**Your instructions:** In the listing that follows, the lines starting at the one containing "Click 已达到购买上限 button on huass card" and ending at the one containing "Task: Click the speaker webcam thumbnail" are to be returned exactly, both boundary lines included, and no others.

**Records for the task:**
*****
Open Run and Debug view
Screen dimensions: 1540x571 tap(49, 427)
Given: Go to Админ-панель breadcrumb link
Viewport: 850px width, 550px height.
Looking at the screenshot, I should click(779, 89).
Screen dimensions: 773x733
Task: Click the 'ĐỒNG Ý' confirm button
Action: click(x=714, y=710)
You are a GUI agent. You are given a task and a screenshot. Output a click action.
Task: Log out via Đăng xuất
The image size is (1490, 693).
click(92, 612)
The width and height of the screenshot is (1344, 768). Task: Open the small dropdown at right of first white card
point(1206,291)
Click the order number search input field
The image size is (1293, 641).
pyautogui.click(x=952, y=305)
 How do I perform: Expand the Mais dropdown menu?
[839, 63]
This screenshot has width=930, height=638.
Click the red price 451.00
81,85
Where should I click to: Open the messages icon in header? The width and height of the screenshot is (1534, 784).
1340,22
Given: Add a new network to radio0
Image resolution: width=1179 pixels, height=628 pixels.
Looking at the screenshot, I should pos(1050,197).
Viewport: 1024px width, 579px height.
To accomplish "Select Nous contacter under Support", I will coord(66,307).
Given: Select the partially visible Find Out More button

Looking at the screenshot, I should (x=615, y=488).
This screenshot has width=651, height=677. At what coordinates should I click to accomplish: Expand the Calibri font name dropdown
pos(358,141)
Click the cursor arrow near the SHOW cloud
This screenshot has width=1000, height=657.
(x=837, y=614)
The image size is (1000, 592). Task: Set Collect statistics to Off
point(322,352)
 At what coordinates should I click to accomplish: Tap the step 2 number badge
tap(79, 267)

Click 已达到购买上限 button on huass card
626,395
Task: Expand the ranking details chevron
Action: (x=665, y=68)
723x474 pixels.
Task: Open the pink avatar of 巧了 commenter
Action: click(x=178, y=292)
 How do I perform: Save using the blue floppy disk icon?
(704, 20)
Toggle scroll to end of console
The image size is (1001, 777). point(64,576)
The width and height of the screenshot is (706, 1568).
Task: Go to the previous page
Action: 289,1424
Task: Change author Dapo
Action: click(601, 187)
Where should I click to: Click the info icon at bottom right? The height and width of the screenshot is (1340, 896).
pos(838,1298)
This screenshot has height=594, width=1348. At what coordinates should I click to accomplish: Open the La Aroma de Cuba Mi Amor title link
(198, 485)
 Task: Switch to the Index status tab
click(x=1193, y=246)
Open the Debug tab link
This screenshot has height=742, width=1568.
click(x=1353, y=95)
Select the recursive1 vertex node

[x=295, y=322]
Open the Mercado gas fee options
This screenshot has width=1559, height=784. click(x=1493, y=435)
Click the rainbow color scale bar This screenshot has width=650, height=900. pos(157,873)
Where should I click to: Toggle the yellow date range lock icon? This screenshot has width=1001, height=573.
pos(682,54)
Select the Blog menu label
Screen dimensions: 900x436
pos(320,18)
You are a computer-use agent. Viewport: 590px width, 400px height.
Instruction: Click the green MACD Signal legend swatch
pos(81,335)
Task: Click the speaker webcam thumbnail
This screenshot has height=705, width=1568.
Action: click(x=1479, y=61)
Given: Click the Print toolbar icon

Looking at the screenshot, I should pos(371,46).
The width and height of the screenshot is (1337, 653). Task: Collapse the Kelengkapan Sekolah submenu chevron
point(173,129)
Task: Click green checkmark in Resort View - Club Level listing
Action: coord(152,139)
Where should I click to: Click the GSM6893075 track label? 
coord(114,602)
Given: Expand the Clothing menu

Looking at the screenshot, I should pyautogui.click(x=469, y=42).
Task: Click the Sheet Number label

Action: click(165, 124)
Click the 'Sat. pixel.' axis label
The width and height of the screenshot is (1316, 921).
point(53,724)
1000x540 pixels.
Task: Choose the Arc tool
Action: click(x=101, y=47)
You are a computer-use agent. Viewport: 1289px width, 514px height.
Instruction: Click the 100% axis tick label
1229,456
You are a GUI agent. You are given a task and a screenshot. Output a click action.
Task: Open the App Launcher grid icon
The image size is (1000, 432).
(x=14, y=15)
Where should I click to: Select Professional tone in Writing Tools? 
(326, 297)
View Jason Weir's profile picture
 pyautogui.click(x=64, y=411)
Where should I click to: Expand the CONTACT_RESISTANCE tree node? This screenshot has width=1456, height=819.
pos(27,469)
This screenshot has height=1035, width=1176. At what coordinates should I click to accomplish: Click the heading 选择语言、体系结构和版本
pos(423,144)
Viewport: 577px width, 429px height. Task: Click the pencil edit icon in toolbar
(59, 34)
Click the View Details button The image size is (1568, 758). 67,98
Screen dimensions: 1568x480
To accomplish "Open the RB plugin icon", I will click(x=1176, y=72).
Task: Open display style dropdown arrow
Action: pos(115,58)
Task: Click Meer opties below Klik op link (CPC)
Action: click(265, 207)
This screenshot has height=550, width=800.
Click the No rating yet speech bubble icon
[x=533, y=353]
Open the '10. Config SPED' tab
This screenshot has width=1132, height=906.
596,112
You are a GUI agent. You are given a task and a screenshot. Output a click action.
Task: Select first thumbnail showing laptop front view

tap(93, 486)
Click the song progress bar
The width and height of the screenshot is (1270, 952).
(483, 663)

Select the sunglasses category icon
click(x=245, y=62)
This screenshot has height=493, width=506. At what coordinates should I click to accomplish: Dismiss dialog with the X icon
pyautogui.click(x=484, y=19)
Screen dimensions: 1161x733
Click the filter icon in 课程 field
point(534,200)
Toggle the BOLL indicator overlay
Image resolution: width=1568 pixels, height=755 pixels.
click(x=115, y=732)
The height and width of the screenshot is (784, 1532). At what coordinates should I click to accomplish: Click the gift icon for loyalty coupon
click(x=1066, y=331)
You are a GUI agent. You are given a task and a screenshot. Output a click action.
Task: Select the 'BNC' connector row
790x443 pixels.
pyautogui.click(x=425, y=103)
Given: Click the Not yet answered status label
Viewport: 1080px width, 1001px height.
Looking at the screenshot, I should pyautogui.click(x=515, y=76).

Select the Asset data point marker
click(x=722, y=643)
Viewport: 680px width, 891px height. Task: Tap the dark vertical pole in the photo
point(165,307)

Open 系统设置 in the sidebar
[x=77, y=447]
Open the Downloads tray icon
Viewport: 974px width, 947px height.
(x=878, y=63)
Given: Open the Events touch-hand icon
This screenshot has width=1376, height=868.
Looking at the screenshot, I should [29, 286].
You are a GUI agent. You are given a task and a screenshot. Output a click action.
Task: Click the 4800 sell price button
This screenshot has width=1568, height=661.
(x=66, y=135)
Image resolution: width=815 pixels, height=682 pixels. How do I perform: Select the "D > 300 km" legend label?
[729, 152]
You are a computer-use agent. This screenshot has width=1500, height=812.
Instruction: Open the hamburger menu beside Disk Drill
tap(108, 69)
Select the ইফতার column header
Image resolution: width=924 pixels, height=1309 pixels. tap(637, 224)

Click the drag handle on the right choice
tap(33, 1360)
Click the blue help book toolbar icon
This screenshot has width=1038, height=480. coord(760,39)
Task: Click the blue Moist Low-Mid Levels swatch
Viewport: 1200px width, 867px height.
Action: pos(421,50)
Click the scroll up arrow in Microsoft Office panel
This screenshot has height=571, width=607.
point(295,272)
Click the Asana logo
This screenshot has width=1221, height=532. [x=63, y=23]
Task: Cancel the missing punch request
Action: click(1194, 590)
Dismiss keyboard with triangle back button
*****
**Answer to this problem:**
Click 已达到购买上限 button on huass card
626,395
Task: Expand the ranking details chevron
Action: (x=665, y=68)
723x474 pixels.
Task: Open the pink avatar of 巧了 commenter
Action: click(x=178, y=292)
 How do I perform: Save using the blue floppy disk icon?
(704, 20)
Toggle scroll to end of console
The image size is (1001, 777). point(64,576)
The width and height of the screenshot is (706, 1568).
Task: Go to the previous page
Action: 289,1424
Task: Change author Dapo
Action: click(601, 187)
Where should I click to: Click the info icon at bottom right? The height and width of the screenshot is (1340, 896).
pos(838,1298)
This screenshot has height=594, width=1348. At what coordinates should I click to accomplish: Open the La Aroma de Cuba Mi Amor title link
(198, 485)
 Task: Switch to the Index status tab
click(x=1193, y=246)
Open the Debug tab link
This screenshot has height=742, width=1568.
click(x=1353, y=95)
Select the recursive1 vertex node

[x=295, y=322]
Open the Mercado gas fee options
This screenshot has width=1559, height=784. click(x=1493, y=435)
Click the rainbow color scale bar This screenshot has width=650, height=900. pos(157,873)
Where should I click to: Toggle the yellow date range lock icon? This screenshot has width=1001, height=573.
pos(682,54)
Select the Blog menu label
Screen dimensions: 900x436
pos(320,18)
You are a computer-use agent. Viewport: 590px width, 400px height.
Instruction: Click the green MACD Signal legend swatch
pos(81,335)
Task: Click the speaker webcam thumbnail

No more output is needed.